2016 was the year of the close vote. The year when it became harder to pretend that all is well with “democracy” just because elections take place regularly. The extremely close votes in the nine countries included in this infographic show clearly the deep divisions that exist among populations in democracies across six continents.
Countries that prided themselves on their “liberal” political culture have seen their populations sharply and bitterly divided during election campaigns. The most prominent example is, of course, the U.S., where contrary to all poll predictions, analysis and the expectations of the mainstream media, Donald Trump won the Republican primary with 44.1% and the presidential election by 13.08%. The unique American political system enabled Trump to win 306 electoral votes compared to the 232 votes of his challenger, Hillary Clinton, even though he lost the popular vote by ~2%. The numerous, passionate, and ongoing protests after Trump became President–elect underline how deeply alienated the American people are on the election platforms put forth by the two candidates. Similar divisions were seen between electorates which favour culturally liberal, open economies, and voters who feel they have been hurt by the loss of jobs and immigration that came with globalisation.

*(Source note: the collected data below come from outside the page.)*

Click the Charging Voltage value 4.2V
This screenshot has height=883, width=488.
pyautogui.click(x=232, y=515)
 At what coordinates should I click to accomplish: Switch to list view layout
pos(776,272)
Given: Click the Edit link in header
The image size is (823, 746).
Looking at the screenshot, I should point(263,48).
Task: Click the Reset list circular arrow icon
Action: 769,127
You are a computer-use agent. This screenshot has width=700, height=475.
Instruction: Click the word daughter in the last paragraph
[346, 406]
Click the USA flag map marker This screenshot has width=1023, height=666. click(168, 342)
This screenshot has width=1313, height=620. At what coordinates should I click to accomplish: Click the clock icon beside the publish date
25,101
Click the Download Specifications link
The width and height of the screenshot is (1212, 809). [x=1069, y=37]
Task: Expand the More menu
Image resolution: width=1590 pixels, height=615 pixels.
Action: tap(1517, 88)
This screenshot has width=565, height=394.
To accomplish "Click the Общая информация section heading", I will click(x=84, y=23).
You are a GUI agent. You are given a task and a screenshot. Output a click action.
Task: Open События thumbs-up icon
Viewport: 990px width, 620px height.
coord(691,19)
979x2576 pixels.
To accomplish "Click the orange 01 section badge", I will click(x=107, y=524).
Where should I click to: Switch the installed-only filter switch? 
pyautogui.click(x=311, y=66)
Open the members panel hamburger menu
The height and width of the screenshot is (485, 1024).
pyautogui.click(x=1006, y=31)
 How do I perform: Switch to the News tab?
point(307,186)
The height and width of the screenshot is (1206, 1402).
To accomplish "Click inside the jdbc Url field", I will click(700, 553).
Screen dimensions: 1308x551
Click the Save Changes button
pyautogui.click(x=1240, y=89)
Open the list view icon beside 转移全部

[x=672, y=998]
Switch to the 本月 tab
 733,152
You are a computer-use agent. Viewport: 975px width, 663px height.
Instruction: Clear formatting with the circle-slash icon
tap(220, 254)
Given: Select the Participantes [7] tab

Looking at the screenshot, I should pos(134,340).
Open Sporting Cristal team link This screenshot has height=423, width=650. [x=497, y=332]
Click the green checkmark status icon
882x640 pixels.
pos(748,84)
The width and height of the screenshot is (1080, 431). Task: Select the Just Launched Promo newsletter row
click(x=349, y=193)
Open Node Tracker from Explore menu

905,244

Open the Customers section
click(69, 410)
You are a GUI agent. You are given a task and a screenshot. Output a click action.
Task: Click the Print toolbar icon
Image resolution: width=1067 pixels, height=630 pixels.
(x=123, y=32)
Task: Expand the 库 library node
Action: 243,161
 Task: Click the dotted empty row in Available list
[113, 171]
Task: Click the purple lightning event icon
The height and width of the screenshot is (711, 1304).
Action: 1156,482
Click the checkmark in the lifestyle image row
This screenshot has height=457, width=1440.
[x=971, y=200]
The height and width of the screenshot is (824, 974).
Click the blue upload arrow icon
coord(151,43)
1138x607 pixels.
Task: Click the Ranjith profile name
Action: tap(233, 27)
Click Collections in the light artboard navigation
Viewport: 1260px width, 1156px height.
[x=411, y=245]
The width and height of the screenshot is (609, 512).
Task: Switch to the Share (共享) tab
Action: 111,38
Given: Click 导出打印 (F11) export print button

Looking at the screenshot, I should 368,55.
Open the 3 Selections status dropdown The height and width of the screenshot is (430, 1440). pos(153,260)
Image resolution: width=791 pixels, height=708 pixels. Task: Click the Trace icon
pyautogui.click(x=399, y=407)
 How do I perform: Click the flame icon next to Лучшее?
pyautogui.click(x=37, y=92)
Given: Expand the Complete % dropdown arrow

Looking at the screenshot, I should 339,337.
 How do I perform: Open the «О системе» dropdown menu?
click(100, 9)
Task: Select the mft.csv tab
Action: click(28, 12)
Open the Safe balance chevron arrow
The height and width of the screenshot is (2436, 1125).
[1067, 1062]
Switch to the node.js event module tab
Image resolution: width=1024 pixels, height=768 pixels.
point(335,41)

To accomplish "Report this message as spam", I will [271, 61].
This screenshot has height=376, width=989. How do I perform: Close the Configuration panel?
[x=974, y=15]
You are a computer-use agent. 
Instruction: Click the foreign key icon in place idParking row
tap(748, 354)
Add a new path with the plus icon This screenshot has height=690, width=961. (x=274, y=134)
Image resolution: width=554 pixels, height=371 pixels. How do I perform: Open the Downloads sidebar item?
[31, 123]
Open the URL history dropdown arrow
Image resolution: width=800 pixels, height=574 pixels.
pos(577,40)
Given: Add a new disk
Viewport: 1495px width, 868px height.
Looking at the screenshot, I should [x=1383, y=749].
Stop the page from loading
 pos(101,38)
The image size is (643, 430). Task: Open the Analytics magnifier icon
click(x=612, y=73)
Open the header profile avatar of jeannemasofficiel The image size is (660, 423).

Europe, which has claimed to be the birthplace of democracy, has had well-functioning liberal democracies, with impartial judiciaries, free press and the rule of law, at least since the end of the Second World War in 1945. But 70 years later, it has become inward looking, complacent and bureaucratic, leading to breakaways. So in 2016, there was the divisive and apparently self-defeating — at least, in economic terms — referendum in the U.K. in which a tad over half the voters — 51.89% — polled in favour of leaving the European Union. Shortly after the vote, several surveys revealed that the public regretted the outcome, with 6% of people who voted in favour confessing they had made a mistake. Similarly, the December 5 presidential election in Austria yielded the odd outcome in which the Freedom Party of Austria won the first round with 35%, which was not enough to avoid a second round. Alexander Van der Bellen, a Member of the Greens, won the second round with a 53.8% majority. On the whole, though, Islamophobic sentiment and anti-foreigner nationalism that drove this election remain high all over Europe.
Similarly close and phobic votes can be anticipated in the upcoming 2017 elections in Germany, France and the Netherlands. The outcomes can go either way: resulting in a strengthening of the EU or its further fragmentation.
Although there have not been many major national elections in Asia this year, it is interesting to look at Australia for the same outcomes as Europe – for which the latter remains the political and governance model. Malcolm Turnbull’s conservative coalition came in with a small majority: one seat. But it was the third dissolution of government in Australia in three years, reflecting how the country is divided on a razor’s edge.
On the other side of the Pacific is South America, which too has not escaped the phenomenon of divided electorates. The victory of Pedro Pablo Kuczynski in the June election in Peru with a 50.1% vote share was an equal surprise since the right-wing Keiko Fujimori was widely expected to win.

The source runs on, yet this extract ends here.